Cognitive flexibility and impulsivity are constructs that have also received recent attention in preclinical studies. Rodents with inflammatory or neuropathic pain manipulations display a decrease in cognitive flexibility and an increase in impulsivity. Findings suggest that rats with SNL exhibit a less profitable behavioral strategy in an operant variable-ratio probabilistic task and were resistant to improving their strategy to a more advantageous method, indicative of impaired cognitive flexibility (Cowen et al., 2018). A study in mice with spared nerve injury to model neuropathic pain showed reduced cognitive flexibility using a rule-shifting task, in which rules and cues for determining which arm of a maze contains a food reward are switched. Mice with a neuropathic pain manipulation required nearly twice as many trials to acquire the new rules to reach the food reward (Shiers et al., 2020). Lastly, changes in impulsivity have recently been reported in rats using a DDT. In the preclinical model of the DDT, rats must choose to press one of two levers, one that will deliver a small but immediate food reward, while the other lever will deliver a larger food reward after a delay. The selection of an immediate but small reward over a larger reward after a delay is interpreted as an impulsive choice. Rats with IPL CFA treatment exhibited an increase in impulsivity, which was gradually worsened over two weeks after CFA treatment (Saputra et al., 2019). The enhanced impulsivity was blocked by morphine administration.

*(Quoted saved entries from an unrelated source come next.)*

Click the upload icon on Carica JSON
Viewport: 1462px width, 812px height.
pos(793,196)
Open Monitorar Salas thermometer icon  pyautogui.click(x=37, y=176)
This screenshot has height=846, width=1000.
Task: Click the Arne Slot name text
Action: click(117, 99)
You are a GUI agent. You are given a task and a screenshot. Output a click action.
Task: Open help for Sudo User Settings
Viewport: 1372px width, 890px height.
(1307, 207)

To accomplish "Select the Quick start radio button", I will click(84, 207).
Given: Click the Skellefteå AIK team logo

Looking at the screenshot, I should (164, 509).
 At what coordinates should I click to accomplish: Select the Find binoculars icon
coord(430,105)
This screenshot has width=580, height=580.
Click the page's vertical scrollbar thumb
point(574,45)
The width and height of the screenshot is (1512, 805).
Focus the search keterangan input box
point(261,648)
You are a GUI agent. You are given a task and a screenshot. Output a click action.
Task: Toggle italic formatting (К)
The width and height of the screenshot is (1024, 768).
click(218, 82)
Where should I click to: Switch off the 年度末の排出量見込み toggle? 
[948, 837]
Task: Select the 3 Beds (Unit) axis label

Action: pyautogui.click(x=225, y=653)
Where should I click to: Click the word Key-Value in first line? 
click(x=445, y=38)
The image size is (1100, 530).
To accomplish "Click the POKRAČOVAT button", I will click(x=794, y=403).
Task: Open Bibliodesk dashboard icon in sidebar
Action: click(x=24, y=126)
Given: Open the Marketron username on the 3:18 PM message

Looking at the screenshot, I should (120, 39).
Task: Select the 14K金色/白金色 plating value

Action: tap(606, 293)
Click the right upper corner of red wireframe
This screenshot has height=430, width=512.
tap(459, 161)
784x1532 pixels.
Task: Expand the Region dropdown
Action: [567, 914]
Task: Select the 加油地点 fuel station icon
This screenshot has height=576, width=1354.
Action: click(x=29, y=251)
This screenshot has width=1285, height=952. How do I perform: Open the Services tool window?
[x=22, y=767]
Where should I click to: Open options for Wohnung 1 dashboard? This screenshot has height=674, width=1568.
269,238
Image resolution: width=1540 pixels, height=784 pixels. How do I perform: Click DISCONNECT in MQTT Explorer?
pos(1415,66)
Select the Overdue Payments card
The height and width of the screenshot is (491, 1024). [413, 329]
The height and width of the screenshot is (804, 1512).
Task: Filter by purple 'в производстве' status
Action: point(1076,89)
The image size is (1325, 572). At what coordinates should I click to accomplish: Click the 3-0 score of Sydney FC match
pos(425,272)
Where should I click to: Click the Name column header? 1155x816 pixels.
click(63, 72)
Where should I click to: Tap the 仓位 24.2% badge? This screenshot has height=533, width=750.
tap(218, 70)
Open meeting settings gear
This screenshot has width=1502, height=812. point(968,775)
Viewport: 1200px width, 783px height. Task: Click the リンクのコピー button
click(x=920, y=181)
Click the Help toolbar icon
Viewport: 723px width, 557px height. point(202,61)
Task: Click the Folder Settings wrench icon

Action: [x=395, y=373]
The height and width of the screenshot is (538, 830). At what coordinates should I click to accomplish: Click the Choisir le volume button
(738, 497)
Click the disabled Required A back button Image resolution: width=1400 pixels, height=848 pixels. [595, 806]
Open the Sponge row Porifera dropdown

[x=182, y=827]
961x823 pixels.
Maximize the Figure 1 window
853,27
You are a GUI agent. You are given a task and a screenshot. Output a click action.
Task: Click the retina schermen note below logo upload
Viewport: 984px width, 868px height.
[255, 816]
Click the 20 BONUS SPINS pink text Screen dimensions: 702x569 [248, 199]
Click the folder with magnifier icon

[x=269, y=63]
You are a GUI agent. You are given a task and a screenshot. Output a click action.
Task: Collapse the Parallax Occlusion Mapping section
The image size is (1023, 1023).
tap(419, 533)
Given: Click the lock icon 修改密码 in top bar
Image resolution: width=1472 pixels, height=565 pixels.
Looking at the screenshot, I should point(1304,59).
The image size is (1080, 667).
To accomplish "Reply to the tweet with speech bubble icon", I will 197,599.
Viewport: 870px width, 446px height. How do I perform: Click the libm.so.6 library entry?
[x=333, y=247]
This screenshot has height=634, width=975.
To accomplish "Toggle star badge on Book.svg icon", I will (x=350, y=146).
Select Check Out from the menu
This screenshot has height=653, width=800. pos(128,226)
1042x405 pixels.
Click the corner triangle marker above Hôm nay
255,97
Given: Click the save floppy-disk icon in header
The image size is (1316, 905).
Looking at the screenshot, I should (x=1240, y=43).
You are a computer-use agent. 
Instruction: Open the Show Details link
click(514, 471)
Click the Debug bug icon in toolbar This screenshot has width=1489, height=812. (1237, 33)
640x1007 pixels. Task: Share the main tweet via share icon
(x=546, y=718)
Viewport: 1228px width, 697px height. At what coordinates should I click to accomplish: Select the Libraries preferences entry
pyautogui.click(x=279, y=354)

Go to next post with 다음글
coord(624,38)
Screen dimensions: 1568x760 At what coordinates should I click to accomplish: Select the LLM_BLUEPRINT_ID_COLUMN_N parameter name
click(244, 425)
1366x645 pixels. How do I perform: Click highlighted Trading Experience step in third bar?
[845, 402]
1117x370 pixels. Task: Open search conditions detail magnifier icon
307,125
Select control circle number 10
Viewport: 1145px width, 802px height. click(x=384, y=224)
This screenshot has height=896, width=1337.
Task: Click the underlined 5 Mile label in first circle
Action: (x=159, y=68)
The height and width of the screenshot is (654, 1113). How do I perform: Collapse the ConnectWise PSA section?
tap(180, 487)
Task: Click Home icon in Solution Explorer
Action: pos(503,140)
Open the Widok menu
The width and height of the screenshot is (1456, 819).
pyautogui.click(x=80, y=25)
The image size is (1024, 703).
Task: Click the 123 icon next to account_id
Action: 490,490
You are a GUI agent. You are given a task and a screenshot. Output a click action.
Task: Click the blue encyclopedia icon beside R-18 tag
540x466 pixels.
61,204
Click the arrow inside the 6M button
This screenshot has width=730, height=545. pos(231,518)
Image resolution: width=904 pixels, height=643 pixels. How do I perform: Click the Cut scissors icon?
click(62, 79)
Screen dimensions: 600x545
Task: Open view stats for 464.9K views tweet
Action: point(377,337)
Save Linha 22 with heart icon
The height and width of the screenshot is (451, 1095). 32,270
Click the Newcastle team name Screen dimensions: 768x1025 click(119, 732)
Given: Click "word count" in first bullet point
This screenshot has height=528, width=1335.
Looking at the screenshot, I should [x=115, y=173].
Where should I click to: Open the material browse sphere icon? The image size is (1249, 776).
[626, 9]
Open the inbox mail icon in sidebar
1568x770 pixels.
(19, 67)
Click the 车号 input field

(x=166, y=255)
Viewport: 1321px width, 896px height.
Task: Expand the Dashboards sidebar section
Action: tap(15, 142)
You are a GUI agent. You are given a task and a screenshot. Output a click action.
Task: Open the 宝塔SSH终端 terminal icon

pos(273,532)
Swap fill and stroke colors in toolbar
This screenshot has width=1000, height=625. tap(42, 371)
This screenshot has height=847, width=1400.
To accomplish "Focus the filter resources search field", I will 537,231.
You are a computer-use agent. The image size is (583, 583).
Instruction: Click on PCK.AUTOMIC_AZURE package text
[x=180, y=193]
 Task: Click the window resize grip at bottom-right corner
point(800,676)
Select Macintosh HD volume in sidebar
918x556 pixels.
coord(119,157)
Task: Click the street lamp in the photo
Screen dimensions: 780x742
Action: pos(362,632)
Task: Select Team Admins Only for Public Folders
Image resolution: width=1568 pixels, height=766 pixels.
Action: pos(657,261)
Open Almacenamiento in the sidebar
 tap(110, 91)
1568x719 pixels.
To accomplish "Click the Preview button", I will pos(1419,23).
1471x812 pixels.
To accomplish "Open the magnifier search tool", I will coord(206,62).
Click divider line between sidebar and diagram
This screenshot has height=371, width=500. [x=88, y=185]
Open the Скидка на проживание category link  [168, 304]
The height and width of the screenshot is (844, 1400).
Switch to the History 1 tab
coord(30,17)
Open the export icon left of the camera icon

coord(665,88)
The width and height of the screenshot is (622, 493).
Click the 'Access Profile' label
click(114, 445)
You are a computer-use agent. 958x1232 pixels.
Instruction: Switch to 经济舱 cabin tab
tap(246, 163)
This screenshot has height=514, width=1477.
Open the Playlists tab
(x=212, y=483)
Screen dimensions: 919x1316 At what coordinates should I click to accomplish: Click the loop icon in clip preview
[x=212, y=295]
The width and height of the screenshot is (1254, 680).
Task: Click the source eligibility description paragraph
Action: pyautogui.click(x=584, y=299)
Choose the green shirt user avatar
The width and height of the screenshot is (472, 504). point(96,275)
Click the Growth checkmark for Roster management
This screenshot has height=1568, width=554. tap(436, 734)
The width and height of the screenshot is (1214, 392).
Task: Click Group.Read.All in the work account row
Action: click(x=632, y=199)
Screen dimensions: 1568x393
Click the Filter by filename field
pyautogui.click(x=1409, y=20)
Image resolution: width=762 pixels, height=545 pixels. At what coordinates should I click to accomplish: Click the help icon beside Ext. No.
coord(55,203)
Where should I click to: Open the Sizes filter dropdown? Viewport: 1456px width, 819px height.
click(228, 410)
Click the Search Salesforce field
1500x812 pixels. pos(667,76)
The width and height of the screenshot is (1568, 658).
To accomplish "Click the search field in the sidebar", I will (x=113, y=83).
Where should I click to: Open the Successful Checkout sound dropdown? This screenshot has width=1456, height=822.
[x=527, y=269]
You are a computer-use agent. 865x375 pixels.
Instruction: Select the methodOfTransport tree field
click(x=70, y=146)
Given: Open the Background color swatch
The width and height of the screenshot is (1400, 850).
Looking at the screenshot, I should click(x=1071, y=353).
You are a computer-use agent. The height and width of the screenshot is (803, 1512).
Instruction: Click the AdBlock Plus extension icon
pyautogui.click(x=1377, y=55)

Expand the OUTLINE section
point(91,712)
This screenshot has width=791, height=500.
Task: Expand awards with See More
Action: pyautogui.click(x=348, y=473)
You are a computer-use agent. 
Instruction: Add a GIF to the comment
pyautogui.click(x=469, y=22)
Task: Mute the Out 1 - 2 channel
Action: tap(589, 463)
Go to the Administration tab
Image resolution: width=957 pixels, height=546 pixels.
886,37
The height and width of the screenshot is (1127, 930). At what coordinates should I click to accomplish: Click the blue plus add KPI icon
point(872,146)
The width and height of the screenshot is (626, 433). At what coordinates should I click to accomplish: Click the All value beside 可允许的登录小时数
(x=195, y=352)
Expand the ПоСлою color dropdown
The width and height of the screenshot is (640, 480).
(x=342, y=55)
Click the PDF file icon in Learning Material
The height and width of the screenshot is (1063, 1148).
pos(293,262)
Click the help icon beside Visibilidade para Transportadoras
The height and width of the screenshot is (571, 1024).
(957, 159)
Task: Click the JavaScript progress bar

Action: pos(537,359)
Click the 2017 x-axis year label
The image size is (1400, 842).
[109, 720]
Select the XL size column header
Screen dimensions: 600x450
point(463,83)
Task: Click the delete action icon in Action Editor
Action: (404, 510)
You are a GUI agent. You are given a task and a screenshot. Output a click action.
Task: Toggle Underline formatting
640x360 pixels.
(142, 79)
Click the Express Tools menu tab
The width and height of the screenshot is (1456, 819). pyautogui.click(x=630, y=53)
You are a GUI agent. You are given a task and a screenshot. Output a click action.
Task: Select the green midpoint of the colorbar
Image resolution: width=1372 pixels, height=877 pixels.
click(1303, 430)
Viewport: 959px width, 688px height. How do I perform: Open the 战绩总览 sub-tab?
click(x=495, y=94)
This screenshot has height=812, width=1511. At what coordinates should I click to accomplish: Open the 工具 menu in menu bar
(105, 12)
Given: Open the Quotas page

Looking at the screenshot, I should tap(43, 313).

6.3. Cognitive deficits in opioid abuse

Changes in cognitive function can promote compulsive drug taking and difficulty in discontinuing drug use, leading to relapse that is often trigged by drug-associated cues. Demonstration of preexisting cognitive deficits and their direct impact on the development of substance use disorders is primarily found when studying impulsivity. The present consensus is based on preclinical studies showing that trait impulsivity is predictive of increased acquisition of self-administration of drugs such as alcohol, cocaine, or methylphenidate (Cervantes et al., 2013; Dalley et al., 2007; Marusich and Bardo, 2009; Poulos et al., 1995). Clinical studies have demonstrated strong associations between impulsivity and substance abuse disorders, a topic that is thoroughly discussed in this special issue by Verdejo-Garcia and Albein-Urios (Verdejo-Garcia and Albein-Urios, 2021). There is currently a knowledge gap in the predictive effects of impulsivity or other cognitive deficits on the development of OUD. There is greater evidence demonstrating the impact of opioids on cognitive deficits; in fact, cognitive deficits have been extensively reported in people with OUD.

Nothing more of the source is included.